- 2013年1月23日
- [国際事務局発表ニュース]
- 国・地域:ロシア連邦
- トピック:
裁判所はマリア・アリョーヒナの刑執行の延期を認めない決定を下した(C)Denis Bochkarev
ロシア法廷は1月16日、プッシーライオットのメンバーの1人、マリア・アリョーヒナの刑執行の延期を認めない決定を下した。この決定は、獄中のパンク歌手に対するこれまでの不正義を、さらに繰り返すことになる。
今回の裁判所の判決は、またまた司法の茶番である。
プッシーライオットのシンガー3人は、そもそも起訴されるべきではなかった。この判決で、ロシア当局は表現の自由では弾圧の手を緩めない、ということをあらためて示した。
当局は、マリア・アリョーヒナとナジェージダ・トロコンニコワを即時かつ無条件に釈放すべきだ。また、エカテリーナ・サムツェビッチの執行猶予付きの判決は、破棄されるべきである。
いかなる反対意見をも封じるロシア当局
女性クループ、プッシーライオットのこの3人を含むメンバーは2012年2月、モスクワのロシア正教会の首座聖堂で政府を批判する歌を歌ったとして、「宗教的嫌悪によるフーリガン行為」で起訴された。その結果、3人全員が禁錮2年を宣告され、後日エカテリーナ・サムツェビッチは控訴し、執行猶予の判決を受けた。
マリア・アリョーヒナが刑に服している、ウラルにあるペルミ地区ベレズニキ市裁判所は、「彼女が若い母親であることは昨年、1審の判決時にすでに考慮されていた」という理由で、刑の延期を退けた。幼い息子は、彼女の母親が面倒を見ている。
ナジェージダ・トロコンニコワも2012年10月、同じような訴えを始めた。
今回の判断は、いかなる反対意見をも封じるロシア当局の抑圧的方針に沿うものである。明かに表現の自由という権利での1度の表現行為で、3人のパンク歌手は何か月も拘禁による屈辱と苦難をしいられてきた。マリア・アリョーヒナとナジェージダ・トロコンニコワにとっては、その状況が今後も続く。

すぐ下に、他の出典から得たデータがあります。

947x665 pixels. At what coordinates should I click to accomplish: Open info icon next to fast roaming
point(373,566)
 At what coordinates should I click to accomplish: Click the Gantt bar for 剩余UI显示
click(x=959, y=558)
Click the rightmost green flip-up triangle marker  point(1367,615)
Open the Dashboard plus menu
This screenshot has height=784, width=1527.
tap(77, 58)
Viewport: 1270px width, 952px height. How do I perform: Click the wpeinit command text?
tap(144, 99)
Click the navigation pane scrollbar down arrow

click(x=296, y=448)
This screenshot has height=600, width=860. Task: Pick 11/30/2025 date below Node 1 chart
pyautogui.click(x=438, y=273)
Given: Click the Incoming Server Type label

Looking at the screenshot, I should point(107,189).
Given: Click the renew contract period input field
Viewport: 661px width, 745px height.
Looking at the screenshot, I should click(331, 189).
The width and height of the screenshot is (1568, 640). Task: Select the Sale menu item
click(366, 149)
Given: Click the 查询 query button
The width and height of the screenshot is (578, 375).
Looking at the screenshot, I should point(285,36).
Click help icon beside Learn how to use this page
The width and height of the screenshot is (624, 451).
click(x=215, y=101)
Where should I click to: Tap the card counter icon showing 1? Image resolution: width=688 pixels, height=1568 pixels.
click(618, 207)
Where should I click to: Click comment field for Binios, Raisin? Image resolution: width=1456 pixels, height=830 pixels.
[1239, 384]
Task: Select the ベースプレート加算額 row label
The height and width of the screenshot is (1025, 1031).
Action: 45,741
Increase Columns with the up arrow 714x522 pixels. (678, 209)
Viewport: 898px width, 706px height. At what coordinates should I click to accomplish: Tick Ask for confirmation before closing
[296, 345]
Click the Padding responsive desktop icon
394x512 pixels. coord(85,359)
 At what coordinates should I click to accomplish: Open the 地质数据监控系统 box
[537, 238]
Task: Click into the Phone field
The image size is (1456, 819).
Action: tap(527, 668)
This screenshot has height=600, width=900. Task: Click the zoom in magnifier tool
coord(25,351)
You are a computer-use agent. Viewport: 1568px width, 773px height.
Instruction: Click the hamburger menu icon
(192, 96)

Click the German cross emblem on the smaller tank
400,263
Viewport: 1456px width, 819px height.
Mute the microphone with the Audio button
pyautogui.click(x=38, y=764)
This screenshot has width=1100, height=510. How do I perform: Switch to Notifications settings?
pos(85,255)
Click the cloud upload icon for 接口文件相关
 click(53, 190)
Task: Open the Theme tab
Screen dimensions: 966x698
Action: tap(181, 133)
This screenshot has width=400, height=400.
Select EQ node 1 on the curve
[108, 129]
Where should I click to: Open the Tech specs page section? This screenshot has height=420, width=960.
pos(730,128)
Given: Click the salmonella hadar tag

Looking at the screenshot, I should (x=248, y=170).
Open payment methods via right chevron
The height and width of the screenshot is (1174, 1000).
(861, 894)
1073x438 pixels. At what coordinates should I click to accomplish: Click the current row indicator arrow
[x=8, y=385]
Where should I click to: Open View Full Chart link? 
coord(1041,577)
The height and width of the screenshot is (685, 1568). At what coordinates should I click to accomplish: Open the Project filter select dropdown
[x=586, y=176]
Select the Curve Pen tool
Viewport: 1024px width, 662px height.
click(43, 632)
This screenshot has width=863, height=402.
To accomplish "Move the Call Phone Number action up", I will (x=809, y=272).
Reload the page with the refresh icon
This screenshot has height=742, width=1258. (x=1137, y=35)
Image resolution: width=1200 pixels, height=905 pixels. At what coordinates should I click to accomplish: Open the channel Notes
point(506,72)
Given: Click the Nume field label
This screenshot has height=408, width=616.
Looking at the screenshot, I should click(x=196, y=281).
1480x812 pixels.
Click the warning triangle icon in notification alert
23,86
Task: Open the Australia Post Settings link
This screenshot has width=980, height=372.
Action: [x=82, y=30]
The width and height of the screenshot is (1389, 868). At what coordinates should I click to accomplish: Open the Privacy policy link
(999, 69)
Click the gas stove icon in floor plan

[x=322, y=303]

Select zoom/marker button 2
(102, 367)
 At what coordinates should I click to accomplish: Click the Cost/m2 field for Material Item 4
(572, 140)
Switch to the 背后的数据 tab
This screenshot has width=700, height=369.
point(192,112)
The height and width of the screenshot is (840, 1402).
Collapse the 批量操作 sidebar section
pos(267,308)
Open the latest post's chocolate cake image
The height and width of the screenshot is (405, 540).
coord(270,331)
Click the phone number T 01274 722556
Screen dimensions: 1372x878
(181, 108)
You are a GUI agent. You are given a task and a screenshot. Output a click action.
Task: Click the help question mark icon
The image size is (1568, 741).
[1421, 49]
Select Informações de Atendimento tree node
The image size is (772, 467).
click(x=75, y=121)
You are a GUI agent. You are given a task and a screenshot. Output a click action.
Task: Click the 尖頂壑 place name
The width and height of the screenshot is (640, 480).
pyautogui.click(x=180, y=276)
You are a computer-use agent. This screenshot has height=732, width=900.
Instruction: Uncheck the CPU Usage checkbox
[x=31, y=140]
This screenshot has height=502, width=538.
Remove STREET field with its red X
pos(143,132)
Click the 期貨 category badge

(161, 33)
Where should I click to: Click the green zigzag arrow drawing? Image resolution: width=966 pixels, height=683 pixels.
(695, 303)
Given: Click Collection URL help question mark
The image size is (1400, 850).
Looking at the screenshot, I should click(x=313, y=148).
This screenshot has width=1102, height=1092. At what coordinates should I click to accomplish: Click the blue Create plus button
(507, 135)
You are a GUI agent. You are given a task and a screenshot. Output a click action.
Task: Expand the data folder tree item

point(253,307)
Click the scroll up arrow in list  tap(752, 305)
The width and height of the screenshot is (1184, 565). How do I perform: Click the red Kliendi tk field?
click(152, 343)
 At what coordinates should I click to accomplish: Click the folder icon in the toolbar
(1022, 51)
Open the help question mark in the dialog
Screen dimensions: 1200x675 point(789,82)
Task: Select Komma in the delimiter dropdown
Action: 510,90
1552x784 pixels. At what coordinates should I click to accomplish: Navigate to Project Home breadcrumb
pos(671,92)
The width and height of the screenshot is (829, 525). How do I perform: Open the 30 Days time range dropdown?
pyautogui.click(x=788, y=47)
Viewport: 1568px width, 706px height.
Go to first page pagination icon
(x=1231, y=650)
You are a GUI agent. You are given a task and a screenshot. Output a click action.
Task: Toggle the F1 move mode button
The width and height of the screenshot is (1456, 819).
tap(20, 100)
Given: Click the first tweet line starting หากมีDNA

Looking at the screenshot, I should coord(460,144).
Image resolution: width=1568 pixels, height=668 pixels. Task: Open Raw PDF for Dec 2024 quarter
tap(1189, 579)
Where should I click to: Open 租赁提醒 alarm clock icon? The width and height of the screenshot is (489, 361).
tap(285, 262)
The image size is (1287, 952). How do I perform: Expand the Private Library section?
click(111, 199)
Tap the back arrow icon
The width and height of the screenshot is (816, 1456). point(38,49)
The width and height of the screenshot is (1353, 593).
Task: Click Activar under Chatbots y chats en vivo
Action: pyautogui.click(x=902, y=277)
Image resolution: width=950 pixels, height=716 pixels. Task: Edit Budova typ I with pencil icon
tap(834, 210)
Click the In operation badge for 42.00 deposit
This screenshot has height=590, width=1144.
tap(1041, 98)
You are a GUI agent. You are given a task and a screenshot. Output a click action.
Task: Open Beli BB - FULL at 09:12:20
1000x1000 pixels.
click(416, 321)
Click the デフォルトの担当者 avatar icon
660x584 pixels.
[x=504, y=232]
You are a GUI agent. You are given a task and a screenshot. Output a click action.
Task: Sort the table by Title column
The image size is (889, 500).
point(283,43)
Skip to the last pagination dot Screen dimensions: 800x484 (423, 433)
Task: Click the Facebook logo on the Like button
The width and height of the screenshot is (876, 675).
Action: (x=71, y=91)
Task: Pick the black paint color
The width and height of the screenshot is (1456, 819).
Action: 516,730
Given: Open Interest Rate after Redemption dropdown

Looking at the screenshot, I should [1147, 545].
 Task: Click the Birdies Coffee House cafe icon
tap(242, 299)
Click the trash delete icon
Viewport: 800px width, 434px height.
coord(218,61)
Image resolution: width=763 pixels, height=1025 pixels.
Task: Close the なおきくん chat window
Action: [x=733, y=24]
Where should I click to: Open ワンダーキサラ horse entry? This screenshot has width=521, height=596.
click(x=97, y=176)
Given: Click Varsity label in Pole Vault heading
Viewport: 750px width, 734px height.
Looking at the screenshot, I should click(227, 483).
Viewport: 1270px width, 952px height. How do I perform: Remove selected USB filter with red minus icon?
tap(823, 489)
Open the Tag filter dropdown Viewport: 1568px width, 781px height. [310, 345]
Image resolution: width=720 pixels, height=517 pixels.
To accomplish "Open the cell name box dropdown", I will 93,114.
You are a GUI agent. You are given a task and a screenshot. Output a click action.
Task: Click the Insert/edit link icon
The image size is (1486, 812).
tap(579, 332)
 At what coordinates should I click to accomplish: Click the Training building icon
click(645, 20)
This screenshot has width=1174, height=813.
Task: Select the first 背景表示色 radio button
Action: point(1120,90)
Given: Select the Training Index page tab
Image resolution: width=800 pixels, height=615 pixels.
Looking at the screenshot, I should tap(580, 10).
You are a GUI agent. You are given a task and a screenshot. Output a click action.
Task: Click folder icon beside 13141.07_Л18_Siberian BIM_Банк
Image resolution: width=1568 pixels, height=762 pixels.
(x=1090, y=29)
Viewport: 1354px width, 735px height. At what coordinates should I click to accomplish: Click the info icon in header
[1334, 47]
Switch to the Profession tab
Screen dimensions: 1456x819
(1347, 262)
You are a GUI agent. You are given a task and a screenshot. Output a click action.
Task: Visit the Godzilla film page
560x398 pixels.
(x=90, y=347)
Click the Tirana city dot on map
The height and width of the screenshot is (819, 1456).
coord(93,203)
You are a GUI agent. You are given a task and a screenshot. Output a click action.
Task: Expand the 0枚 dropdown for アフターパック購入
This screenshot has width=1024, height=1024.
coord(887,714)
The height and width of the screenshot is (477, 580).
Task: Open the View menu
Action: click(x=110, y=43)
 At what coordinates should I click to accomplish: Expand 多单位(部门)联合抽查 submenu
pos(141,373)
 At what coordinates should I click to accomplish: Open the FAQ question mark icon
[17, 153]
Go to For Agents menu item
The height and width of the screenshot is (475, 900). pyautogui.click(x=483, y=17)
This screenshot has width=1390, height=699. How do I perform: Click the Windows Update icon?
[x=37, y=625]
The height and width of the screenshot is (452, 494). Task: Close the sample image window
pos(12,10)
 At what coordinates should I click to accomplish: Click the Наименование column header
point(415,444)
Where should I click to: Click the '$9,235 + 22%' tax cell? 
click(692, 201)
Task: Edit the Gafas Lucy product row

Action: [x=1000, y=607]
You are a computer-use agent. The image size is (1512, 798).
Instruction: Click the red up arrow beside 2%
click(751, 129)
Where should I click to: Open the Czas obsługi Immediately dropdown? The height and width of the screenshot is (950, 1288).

プッシーライオット3人の裁判には政治的な意思によるものであり、攻撃性をはらんでいたとしても、正当な抗議行動に対する不当な起訴である。
アリョーヒナとトロコンニコワは、信条を平和的に表現しただけで拘禁された良心の囚人である。アムネスティのメンバーは現在、世界中のプッシーライオット支持者やアリョーヒナの釈放に取り組む人びとと、連帯して支援活動を行っている。